### Given records
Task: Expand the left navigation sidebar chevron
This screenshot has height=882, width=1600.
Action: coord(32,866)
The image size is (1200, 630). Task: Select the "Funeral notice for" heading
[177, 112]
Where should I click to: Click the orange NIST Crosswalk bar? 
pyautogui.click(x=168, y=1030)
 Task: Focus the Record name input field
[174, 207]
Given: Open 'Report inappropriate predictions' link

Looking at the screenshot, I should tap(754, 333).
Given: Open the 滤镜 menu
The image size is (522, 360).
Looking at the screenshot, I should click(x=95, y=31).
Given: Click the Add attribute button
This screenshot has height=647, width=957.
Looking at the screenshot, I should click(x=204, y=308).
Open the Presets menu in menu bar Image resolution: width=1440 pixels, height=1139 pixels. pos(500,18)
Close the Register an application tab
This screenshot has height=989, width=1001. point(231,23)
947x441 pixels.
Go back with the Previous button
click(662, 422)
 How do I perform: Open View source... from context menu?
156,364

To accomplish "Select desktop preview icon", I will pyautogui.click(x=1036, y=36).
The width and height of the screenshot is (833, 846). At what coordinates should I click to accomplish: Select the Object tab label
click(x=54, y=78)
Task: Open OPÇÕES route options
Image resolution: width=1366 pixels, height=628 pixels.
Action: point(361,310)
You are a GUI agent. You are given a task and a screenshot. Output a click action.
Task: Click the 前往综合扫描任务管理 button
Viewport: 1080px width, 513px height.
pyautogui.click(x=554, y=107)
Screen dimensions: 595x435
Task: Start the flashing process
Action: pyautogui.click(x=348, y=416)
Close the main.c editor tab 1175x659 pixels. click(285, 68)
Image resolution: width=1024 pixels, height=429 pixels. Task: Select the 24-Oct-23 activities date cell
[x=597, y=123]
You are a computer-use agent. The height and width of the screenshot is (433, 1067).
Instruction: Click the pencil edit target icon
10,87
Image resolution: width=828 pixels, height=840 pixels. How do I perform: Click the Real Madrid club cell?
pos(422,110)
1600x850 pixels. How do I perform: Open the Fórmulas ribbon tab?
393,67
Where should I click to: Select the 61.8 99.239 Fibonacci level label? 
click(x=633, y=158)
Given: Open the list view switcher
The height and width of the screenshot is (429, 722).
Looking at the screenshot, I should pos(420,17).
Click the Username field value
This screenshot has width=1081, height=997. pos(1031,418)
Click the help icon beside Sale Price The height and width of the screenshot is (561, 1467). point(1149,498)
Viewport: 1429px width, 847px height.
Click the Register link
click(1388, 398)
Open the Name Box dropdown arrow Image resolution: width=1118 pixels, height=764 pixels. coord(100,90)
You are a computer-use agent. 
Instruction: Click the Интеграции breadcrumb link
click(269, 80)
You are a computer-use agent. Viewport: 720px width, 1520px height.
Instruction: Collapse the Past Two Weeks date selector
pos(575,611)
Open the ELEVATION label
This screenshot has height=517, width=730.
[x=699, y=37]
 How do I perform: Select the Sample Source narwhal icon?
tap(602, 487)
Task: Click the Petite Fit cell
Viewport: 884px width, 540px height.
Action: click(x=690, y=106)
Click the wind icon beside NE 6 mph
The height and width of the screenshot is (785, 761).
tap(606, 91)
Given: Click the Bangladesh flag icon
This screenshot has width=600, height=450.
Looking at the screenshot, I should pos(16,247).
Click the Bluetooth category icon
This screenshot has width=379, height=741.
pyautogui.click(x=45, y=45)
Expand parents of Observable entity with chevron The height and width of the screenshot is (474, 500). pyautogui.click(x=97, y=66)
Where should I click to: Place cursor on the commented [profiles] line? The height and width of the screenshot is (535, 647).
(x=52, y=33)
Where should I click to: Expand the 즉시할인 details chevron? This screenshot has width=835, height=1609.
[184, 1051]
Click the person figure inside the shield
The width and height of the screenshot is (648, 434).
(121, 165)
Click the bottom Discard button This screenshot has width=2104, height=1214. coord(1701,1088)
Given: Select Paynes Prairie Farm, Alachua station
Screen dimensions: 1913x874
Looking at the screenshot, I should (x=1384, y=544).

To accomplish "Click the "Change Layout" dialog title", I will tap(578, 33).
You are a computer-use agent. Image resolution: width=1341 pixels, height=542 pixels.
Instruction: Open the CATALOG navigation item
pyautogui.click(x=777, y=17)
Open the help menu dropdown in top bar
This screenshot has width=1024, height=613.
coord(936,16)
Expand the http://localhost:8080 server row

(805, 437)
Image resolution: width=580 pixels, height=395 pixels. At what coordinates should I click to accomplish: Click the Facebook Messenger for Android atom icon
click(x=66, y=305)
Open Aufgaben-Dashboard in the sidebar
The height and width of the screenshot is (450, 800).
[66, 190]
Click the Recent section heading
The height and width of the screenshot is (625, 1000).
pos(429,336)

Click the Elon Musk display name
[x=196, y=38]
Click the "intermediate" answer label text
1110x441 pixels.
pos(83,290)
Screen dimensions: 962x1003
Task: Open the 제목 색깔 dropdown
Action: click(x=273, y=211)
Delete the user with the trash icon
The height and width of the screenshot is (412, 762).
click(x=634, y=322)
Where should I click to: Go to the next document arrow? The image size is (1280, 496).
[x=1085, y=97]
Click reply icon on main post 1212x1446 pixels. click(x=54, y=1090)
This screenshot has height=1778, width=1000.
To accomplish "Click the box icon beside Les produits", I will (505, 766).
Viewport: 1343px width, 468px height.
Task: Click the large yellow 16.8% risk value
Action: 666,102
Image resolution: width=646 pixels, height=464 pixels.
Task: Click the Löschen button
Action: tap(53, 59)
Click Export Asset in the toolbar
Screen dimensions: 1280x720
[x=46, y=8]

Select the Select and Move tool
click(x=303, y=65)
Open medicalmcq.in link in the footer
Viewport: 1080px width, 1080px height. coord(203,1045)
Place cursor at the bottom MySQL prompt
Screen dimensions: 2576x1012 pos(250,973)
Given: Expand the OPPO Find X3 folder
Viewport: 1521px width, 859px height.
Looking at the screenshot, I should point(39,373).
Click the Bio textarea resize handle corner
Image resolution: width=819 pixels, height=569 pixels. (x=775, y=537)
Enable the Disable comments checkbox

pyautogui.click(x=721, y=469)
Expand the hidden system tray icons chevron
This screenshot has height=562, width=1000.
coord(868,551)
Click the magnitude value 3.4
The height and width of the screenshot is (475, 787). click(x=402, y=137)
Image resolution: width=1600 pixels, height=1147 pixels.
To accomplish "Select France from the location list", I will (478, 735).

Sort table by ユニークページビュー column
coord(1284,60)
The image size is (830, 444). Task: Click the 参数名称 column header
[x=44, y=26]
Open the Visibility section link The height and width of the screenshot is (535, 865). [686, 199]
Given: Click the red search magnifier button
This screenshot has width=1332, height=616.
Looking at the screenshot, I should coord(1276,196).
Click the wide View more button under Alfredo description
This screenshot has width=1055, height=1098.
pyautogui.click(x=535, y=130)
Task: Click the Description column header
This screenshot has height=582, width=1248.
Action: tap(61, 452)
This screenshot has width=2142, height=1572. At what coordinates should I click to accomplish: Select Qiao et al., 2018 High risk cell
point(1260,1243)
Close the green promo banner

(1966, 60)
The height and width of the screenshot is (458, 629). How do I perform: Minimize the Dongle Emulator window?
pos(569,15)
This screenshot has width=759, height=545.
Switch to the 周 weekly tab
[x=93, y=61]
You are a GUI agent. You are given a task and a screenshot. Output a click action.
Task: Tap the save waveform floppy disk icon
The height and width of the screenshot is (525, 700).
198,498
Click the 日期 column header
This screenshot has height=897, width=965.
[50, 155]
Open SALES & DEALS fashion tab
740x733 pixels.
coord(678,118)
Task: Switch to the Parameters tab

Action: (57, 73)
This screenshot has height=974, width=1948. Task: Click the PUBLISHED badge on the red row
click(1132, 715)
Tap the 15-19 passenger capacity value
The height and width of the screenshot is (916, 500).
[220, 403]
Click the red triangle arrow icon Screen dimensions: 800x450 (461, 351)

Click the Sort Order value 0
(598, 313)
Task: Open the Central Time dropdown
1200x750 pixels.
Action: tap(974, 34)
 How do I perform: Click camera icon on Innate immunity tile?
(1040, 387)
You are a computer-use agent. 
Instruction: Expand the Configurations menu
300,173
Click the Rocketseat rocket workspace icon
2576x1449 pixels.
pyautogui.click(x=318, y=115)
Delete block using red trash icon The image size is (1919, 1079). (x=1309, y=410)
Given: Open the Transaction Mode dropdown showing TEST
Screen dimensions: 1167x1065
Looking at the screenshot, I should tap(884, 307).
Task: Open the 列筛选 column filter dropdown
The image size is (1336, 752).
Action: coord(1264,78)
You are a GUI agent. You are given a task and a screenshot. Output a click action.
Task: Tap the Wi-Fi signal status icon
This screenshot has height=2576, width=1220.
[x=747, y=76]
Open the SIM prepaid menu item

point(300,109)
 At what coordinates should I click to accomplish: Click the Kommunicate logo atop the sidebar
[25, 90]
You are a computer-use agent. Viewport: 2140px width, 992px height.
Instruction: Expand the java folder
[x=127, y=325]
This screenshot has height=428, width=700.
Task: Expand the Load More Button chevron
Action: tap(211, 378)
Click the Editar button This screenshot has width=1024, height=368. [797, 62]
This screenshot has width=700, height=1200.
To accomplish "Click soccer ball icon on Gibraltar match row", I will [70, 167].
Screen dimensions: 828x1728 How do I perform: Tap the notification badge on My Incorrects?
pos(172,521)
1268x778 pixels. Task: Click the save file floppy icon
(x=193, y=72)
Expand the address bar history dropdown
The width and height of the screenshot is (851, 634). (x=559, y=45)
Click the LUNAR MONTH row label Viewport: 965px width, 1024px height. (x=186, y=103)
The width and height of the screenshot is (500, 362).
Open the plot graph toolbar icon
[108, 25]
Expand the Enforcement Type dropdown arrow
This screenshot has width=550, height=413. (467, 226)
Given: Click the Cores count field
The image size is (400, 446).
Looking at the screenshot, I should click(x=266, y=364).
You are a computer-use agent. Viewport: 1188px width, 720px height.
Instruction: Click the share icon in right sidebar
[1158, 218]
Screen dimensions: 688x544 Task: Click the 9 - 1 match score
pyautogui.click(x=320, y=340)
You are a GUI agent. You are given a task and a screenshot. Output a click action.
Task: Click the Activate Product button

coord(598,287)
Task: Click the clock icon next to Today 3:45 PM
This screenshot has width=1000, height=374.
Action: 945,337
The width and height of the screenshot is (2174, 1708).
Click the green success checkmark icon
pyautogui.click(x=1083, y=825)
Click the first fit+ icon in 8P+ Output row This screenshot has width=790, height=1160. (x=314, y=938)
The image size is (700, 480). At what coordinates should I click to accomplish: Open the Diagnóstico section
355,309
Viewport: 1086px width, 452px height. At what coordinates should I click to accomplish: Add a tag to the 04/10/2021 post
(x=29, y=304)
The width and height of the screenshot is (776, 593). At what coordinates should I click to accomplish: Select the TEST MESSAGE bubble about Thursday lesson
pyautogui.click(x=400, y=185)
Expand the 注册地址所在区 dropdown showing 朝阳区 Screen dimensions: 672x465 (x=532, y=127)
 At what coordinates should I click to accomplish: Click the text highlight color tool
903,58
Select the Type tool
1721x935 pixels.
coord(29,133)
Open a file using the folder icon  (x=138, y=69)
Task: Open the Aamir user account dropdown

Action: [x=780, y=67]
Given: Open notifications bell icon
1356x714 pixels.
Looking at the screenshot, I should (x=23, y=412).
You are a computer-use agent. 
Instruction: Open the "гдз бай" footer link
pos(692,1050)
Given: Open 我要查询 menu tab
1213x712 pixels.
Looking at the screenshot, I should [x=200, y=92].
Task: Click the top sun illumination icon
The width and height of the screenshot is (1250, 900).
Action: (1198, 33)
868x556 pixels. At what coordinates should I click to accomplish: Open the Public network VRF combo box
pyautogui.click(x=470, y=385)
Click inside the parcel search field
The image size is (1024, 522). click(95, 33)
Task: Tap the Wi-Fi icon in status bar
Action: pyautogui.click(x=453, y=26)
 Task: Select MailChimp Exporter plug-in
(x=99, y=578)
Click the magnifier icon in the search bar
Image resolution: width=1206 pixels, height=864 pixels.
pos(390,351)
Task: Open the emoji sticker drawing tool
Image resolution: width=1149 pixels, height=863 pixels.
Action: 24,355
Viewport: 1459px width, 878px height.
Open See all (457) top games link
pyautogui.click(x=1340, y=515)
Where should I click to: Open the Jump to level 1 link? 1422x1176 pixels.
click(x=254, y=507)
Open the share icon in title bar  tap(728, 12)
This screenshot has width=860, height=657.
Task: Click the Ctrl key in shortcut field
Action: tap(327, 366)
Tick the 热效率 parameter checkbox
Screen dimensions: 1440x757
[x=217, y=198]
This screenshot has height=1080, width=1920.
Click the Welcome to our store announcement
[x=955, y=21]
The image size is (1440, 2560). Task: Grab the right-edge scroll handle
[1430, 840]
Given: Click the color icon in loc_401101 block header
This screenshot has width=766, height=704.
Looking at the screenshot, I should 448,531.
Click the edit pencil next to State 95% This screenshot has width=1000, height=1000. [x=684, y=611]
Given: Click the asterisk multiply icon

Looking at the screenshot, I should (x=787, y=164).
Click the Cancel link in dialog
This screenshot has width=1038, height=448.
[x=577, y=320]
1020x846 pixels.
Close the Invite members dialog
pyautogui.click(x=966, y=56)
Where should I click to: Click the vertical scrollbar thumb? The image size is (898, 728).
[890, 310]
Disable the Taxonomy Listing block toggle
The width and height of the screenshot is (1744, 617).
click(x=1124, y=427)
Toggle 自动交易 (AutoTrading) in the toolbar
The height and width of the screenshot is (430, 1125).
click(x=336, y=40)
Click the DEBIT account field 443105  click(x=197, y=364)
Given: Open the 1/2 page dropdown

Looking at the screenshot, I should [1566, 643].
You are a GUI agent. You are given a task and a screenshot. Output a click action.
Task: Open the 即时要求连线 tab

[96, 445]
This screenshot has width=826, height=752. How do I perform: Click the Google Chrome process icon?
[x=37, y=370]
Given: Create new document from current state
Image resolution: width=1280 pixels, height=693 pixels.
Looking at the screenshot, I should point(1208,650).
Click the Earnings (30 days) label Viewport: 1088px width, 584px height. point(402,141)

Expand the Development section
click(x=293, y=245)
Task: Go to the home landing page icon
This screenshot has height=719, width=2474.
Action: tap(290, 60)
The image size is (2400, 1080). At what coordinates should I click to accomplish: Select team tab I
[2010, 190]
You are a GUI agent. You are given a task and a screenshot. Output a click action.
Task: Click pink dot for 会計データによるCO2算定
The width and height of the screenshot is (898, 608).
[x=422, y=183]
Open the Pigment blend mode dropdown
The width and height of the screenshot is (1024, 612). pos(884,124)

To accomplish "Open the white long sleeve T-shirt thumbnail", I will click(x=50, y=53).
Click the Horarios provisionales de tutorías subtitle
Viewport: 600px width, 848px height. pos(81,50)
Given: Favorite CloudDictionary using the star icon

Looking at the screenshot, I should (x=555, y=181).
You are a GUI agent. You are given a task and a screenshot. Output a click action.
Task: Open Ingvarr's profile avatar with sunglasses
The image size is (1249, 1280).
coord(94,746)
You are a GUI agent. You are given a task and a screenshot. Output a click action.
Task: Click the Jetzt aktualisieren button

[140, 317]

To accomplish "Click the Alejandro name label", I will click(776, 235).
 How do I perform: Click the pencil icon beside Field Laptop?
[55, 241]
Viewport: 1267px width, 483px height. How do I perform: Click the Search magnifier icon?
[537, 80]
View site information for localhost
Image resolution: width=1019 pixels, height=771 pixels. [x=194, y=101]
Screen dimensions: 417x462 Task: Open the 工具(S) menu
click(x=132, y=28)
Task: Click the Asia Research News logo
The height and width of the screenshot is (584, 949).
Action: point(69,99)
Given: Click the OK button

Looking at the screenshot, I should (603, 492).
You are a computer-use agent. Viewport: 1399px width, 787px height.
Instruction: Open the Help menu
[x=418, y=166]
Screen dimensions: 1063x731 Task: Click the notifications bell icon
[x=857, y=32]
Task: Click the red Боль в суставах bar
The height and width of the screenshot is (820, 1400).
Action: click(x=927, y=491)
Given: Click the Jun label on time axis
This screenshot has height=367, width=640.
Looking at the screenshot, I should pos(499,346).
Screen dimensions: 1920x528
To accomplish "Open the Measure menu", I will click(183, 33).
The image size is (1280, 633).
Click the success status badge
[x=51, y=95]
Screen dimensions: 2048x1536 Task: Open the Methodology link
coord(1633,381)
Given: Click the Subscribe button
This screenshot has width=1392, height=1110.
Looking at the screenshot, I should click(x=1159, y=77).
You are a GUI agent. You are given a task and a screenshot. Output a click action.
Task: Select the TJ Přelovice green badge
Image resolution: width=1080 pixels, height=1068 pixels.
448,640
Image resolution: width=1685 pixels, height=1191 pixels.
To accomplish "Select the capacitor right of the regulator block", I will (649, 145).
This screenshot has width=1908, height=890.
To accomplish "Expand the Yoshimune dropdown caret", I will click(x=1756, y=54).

### Task requirements
Look through the material above and print exactly the lines from the one containing "Switch to the 周 weekly tab" to the one containing "You are a computer-use agent. Viewport: 2140px", both included, and nothing more.

### Task response
Switch to the 周 weekly tab
[x=93, y=61]
You are a GUI agent. You are given a task and a screenshot. Output a click action.
Task: Tap the save waveform floppy disk icon
The height and width of the screenshot is (525, 700).
198,498
Click the 日期 column header
This screenshot has height=897, width=965.
[50, 155]
Open SALES & DEALS fashion tab
740x733 pixels.
coord(678,118)
Task: Switch to the Parameters tab

Action: (57, 73)
This screenshot has height=974, width=1948. Task: Click the PUBLISHED badge on the red row
click(1132, 715)
Tap the 15-19 passenger capacity value
The height and width of the screenshot is (916, 500).
[220, 403]
Click the red triangle arrow icon Screen dimensions: 800x450 (461, 351)

Click the Sort Order value 0
(598, 313)
Task: Open the Central Time dropdown
1200x750 pixels.
Action: tap(974, 34)
 How do I perform: Click camera icon on Innate immunity tile?
(1040, 387)
You are a computer-use agent. 
Instruction: Expand the Configurations menu
300,173
Click the Rocketseat rocket workspace icon
2576x1449 pixels.
pyautogui.click(x=318, y=115)
Delete block using red trash icon The image size is (1919, 1079). (x=1309, y=410)
Given: Open the Transaction Mode dropdown showing TEST
Screen dimensions: 1167x1065
Looking at the screenshot, I should tap(884, 307).
Task: Open the 列筛选 column filter dropdown
The image size is (1336, 752).
Action: coord(1264,78)
You are a GUI agent. You are given a task and a screenshot. Output a click action.
Task: Tap the Wi-Fi signal status icon
This screenshot has height=2576, width=1220.
[x=747, y=76]
Open the SIM prepaid menu item

point(300,109)
 At what coordinates should I click to accomplish: Click the Kommunicate logo atop the sidebar
[25, 90]
You are a computer-use agent. Viewport: 2140px width, 992px height.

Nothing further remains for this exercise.